EXERCISE OBJECTIVE:
Which lines of the material contain the word "number"? Show each one.

INPUT:

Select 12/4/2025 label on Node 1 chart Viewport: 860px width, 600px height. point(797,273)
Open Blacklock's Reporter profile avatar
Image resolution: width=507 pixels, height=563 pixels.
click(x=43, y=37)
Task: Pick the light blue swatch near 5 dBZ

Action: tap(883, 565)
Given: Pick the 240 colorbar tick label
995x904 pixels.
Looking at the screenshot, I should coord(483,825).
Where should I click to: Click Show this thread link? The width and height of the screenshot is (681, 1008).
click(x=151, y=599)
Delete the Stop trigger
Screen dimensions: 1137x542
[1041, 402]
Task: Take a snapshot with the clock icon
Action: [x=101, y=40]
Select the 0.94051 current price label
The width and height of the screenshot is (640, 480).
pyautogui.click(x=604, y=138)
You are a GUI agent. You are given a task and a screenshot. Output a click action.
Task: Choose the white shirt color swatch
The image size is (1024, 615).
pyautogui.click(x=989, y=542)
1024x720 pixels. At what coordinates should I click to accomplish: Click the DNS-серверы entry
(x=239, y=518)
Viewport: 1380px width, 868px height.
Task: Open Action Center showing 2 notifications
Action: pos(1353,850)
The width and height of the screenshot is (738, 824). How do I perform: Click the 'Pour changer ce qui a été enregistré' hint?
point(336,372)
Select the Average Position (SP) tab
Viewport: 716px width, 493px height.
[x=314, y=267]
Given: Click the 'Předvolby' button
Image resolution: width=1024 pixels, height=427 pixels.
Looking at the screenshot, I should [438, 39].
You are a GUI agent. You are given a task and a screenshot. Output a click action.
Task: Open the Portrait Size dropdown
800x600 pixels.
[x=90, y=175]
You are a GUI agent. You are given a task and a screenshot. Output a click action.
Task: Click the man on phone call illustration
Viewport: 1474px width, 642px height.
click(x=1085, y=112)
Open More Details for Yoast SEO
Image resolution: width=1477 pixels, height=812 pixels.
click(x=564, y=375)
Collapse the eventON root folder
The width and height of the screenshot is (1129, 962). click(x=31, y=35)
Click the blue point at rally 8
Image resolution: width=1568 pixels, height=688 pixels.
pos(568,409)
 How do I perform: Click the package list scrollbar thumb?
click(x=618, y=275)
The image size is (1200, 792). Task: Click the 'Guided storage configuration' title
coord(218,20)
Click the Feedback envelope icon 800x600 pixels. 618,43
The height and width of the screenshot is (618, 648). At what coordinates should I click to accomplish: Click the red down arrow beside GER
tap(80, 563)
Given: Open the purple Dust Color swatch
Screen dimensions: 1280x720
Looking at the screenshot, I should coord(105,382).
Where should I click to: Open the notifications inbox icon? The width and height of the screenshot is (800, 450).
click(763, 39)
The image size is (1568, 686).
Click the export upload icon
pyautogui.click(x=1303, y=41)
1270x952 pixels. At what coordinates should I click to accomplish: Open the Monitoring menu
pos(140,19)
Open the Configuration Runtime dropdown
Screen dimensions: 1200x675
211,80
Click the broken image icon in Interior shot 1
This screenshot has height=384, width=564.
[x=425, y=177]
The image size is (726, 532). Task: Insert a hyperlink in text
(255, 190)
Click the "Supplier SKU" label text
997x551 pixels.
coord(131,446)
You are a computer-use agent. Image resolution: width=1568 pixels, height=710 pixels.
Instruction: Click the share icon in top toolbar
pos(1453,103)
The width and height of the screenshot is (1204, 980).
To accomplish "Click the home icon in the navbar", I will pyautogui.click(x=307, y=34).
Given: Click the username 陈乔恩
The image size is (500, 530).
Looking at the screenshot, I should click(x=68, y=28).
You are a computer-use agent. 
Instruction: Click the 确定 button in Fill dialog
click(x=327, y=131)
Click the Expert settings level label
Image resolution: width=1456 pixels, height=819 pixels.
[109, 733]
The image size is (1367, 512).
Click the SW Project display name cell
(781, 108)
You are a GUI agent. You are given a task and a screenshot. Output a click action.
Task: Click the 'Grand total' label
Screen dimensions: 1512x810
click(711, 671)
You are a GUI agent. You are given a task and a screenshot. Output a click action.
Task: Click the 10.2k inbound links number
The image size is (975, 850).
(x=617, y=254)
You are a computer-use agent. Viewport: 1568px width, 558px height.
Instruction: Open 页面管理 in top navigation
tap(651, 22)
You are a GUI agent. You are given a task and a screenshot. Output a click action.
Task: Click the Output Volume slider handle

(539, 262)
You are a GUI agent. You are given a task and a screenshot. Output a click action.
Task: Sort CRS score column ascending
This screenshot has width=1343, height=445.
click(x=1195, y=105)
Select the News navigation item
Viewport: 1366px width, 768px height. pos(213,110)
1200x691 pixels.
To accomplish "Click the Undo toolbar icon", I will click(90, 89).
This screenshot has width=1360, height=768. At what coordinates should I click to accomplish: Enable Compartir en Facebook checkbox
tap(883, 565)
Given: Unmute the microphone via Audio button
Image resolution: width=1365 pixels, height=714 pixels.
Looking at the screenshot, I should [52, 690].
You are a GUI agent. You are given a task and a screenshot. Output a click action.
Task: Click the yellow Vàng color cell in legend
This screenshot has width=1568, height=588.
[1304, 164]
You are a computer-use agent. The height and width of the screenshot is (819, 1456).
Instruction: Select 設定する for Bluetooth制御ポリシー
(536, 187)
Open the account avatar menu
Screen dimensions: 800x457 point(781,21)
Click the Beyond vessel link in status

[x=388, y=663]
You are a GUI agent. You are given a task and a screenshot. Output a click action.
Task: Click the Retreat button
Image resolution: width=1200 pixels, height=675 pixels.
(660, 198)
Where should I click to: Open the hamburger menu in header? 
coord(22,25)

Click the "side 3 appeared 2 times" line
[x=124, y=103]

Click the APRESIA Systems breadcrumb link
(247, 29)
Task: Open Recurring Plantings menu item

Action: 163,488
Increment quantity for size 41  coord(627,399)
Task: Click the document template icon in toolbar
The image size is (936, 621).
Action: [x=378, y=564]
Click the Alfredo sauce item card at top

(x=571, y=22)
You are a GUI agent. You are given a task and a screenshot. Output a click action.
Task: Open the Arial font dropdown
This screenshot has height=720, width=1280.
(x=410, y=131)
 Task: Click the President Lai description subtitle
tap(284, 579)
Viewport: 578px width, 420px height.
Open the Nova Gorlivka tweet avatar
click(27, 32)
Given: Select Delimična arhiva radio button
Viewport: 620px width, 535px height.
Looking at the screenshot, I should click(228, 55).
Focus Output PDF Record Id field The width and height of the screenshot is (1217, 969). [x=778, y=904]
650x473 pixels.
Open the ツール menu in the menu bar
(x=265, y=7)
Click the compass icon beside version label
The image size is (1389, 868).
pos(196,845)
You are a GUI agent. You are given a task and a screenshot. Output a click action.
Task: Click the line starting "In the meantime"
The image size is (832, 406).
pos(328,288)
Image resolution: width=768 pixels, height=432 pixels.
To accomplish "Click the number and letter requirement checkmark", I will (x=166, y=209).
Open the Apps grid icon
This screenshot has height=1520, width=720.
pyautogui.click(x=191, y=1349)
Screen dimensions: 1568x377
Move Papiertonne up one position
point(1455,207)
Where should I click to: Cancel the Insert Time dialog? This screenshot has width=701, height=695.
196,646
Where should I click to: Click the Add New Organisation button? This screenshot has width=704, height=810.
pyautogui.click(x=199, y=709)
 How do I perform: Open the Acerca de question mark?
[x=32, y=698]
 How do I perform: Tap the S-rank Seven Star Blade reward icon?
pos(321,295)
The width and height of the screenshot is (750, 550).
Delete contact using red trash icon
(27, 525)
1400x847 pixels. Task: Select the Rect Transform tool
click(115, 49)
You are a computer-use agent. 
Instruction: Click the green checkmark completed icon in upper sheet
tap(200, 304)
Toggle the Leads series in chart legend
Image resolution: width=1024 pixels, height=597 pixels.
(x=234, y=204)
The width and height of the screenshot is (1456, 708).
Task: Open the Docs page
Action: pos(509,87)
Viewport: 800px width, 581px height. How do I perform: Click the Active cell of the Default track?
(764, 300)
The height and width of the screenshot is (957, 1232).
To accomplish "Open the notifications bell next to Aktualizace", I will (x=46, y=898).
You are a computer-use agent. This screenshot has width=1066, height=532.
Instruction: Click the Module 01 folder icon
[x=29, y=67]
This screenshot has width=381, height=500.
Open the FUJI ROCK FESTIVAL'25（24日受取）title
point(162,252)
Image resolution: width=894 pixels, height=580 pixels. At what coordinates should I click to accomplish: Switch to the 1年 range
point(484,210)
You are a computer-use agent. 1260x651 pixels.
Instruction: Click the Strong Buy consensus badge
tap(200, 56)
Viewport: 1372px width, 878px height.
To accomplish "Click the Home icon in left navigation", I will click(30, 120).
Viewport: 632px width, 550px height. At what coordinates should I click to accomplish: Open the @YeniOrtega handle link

EXERCISE RESULT:
Task: Click the 10.2k inbound links number
To accomplish "Click the number and letter requirement checkmark", I will (x=166, y=209).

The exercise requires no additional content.